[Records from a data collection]
-- Opening Marker --

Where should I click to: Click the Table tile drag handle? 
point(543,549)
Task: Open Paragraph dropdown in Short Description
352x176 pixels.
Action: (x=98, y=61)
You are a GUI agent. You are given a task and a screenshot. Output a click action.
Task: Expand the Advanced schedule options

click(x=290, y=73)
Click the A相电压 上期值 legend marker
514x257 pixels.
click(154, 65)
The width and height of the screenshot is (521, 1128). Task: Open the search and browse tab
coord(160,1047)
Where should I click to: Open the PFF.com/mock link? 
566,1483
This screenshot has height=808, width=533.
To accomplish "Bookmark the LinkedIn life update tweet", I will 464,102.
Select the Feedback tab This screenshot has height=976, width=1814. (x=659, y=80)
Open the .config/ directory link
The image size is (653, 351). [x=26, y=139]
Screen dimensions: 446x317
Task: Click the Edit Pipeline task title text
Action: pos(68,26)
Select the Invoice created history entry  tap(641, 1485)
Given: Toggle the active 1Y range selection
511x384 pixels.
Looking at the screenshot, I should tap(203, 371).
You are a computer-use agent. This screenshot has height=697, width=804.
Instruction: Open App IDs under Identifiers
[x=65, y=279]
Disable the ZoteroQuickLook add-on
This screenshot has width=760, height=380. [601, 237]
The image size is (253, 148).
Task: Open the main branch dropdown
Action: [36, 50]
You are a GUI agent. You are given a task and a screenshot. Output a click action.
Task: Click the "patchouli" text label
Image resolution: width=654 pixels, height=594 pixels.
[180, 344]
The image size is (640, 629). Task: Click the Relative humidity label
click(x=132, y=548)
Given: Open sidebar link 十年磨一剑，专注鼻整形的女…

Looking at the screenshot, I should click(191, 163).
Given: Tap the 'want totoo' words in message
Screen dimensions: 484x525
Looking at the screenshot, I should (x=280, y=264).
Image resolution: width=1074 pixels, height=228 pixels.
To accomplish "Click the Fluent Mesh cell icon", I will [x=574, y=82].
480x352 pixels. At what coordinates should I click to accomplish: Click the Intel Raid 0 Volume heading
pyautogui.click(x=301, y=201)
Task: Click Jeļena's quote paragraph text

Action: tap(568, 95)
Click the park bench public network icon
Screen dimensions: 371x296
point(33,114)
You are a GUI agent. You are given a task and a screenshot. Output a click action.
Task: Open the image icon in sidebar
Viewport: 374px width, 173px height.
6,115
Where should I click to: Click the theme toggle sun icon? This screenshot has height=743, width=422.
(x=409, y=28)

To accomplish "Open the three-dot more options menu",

-- Closing Marker --

INSTRUCTIONS FOR THE TASK ▸ Starting at the line with "Screen dimensions: 371x296", copy every line up to and including the last one in the entries above.

SOLUTION TO THE EXERCISE ▸
Screen dimensions: 371x296
point(33,114)
You are a GUI agent. You are given a task and a screenshot. Output a click action.
Task: Open the image icon in sidebar
Viewport: 374px width, 173px height.
6,115
Where should I click to: Click the theme toggle sun icon? This screenshot has height=743, width=422.
(x=409, y=28)

To accomplish "Open the three-dot more options menu",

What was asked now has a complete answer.